- **Source material**:

((

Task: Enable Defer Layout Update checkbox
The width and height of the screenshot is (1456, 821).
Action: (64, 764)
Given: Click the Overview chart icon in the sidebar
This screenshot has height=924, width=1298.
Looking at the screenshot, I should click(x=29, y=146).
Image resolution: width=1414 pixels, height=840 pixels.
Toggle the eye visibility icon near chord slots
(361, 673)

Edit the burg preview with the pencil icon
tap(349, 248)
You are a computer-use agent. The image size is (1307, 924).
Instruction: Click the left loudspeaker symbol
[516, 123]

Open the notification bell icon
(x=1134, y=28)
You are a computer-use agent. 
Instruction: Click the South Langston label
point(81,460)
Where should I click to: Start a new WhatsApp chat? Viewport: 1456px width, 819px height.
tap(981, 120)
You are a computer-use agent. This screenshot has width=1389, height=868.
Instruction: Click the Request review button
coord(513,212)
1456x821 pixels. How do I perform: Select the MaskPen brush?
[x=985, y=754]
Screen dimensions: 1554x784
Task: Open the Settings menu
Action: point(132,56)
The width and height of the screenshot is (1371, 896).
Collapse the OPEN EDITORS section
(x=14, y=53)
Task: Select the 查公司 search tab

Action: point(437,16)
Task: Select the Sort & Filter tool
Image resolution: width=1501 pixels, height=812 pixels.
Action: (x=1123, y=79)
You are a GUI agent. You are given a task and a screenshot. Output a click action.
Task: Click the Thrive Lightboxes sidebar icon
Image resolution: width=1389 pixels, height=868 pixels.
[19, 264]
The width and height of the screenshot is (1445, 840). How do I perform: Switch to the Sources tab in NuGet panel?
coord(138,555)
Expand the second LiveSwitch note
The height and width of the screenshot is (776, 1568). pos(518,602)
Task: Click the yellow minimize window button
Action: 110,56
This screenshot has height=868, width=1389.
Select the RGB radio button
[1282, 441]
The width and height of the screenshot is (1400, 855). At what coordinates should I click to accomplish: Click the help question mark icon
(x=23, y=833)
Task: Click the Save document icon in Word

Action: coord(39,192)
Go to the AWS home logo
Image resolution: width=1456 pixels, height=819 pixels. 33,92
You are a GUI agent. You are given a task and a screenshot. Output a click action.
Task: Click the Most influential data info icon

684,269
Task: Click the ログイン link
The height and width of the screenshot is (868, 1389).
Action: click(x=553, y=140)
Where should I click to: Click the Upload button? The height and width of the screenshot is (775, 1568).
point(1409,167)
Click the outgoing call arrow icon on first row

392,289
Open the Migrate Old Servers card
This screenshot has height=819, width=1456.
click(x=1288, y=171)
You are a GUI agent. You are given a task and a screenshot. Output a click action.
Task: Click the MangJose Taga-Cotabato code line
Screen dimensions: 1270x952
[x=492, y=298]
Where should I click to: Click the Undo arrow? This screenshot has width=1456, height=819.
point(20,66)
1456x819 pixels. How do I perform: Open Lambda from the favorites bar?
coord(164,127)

))

- **Problem details**: Which lines of the records contain the word "sidebar"? Copy each of them.

- **Answer for the task**:
Given: Click the Overview chart icon in the sidebar
Task: Click the Thrive Lightboxes sidebar icon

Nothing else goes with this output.